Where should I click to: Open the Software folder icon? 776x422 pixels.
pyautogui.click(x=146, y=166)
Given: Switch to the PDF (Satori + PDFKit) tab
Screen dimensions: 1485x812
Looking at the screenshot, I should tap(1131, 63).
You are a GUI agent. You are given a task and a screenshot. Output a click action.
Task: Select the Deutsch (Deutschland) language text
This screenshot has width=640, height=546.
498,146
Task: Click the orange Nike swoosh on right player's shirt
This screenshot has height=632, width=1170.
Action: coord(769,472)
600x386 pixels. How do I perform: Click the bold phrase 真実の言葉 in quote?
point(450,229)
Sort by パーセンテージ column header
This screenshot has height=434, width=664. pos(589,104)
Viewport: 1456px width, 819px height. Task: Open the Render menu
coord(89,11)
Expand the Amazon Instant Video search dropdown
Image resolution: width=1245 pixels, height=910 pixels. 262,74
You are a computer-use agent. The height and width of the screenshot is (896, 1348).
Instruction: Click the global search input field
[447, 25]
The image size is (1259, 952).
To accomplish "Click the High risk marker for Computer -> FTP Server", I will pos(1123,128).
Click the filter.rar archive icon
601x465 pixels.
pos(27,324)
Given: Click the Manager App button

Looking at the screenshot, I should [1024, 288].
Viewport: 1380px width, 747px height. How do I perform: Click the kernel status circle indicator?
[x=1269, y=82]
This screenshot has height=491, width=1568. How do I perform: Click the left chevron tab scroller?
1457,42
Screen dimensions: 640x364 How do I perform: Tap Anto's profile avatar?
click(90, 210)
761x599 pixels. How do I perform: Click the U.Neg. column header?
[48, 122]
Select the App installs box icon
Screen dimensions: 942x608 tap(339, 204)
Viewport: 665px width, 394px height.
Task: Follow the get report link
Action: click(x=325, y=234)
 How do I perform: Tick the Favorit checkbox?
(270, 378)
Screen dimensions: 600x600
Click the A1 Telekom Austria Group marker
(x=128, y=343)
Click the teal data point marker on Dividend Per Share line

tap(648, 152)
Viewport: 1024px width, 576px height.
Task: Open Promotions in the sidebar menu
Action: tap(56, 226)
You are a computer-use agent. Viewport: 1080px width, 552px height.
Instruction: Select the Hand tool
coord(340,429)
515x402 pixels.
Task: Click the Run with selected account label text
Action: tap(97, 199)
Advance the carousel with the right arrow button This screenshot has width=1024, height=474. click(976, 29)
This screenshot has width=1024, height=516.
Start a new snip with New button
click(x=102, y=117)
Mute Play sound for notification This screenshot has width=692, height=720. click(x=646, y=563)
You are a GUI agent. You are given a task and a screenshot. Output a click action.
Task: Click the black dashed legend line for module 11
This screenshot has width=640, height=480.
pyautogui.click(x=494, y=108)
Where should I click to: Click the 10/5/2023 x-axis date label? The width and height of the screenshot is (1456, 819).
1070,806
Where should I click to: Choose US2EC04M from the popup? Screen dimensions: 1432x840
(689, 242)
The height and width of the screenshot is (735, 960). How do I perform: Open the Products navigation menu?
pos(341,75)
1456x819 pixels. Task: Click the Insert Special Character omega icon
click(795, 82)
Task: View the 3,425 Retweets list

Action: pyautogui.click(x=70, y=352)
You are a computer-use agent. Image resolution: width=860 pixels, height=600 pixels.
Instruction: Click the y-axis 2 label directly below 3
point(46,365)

* Задание *
Перенесите все записи в таблицу Markdown из двух столбцов: «№» для порядкового номера и «Строка» для самой строки. Пустые строки в таблицу не включайте.

* Решение *
| № | Строка |
|---|---|
| 1 | Where should I click to: Open the Software folder icon? 776x422 pixels. |
| 2 | pyautogui.click(x=146, y=166) |
| 3 | Given: Switch to the PDF (Satori + PDFKit) tab |
| 4 | Screen dimensions: 1485x812 |
| 5 | Looking at the screenshot, I should tap(1131, 63). |
| 6 | You are a GUI agent. You are given a task and a screenshot. Output a click action. |
| 7 | Task: Select the Deutsch (Deutschland) language text |
| 8 | This screenshot has width=640, height=546. |
| 9 | 498,146 |
| 10 | Task: Click the orange Nike swoosh on right player's shirt |
| 11 | This screenshot has height=632, width=1170. |
| 12 | Action: coord(769,472) |
| 13 | 600x386 pixels. How do I perform: Click the bold phrase 真実の言葉 in quote? |
| 14 | point(450,229) |
| 15 | Sort by パーセンテージ column header |
| 16 | This screenshot has height=434, width=664. pos(589,104) |
| 17 | Viewport: 1456px width, 819px height. Task: Open the Render menu |
| 18 | coord(89,11) |
| 19 | Expand the Amazon Instant Video search dropdown |
| 20 | Image resolution: width=1245 pixels, height=910 pixels. 262,74 |
| 21 | You are a computer-use agent. The height and width of the screenshot is (896, 1348). |
| 22 | Instruction: Click the global search input field |
| 23 | [447, 25] |
| 24 | The image size is (1259, 952). |
| 25 | To accomplish "Click the High risk marker for Computer -> FTP Server", I will pos(1123,128). |
| 26 | Click the filter.rar archive icon |
| 27 | 601x465 pixels. |
| 28 | pos(27,324) |
| 29 | Given: Click the Manager App button |
| 30 | Looking at the screenshot, I should [1024, 288]. |
| 31 | Viewport: 1380px width, 747px height. How do I perform: Click the kernel status circle indicator? |
| 32 | [x=1269, y=82] |
| 33 | This screenshot has height=491, width=1568. How do I perform: Click the left chevron tab scroller? |
| 34 | 1457,42 |
| 35 | Screen dimensions: 640x364 How do I perform: Tap Anto's profile avatar? |
| 36 | click(90, 210) |
| 37 | 761x599 pixels. How do I perform: Click the U.Neg. column header? |
| 38 | [48, 122] |
| 39 | Select the App installs box icon |
| 40 | Screen dimensions: 942x608 tap(339, 204) |
| 41 | Viewport: 665px width, 394px height. |
| 42 | Task: Follow the get report link |
| 43 | Action: click(x=325, y=234) |
| 44 |  How do I perform: Tick the Favorit checkbox? |
| 45 | (270, 378) |
| 46 | Screen dimensions: 600x600 |
| 47 | Click the A1 Telekom Austria Group marker |
| 48 | (x=128, y=343) |
| 49 | Click the teal data point marker on Dividend Per Share line |
| 50 | tap(648, 152) |
| 51 | Viewport: 1024px width, 576px height. |
| 52 | Task: Open Promotions in the sidebar menu |
| 53 | Action: tap(56, 226) |
| 54 | You are a computer-use agent. Viewport: 1080px width, 552px height. |
| 55 | Instruction: Select the Hand tool |
| 56 | coord(340,429) |
| 57 | 515x402 pixels. |
| 58 | Task: Click the Run with selected account label text |
| 59 | Action: tap(97, 199) |
| 60 | Advance the carousel with the right arrow button This screenshot has width=1024, height=474. click(976, 29) |
| 61 | This screenshot has width=1024, height=516. |
| 62 | Start a new snip with New button |
| 63 | click(x=102, y=117) |
| 64 | Mute Play sound for notification This screenshot has width=692, height=720. click(x=646, y=563) |
| 65 | You are a GUI agent. You are given a task and a screenshot. Output a click action. |
| 66 | Task: Click the black dashed legend line for module 11 |
| 67 | This screenshot has width=640, height=480. |
| 68 | pyautogui.click(x=494, y=108) |
| 69 | Where should I click to: Click the 10/5/2023 x-axis date label? The width and height of the screenshot is (1456, 819). |
| 70 | 1070,806 |
| 71 | Where should I click to: Choose US2EC04M from the popup? Screen dimensions: 1432x840 |
| 72 | (689, 242) |
| 73 | The height and width of the screenshot is (735, 960). How do I perform: Open the Products navigation menu? |
| 74 | pos(341,75) |
| 75 | 1456x819 pixels. Task: Click the Insert Special Character omega icon |
| 76 | click(795, 82) |
| 77 | Task: View the 3,425 Retweets list |
| 78 | Action: pyautogui.click(x=70, y=352) |
| 79 | You are a computer-use agent. Image resolution: width=860 pixels, height=600 pixels. |
| 80 | Instruction: Click the y-axis 2 label directly below 3 |
| 81 | point(46,365) |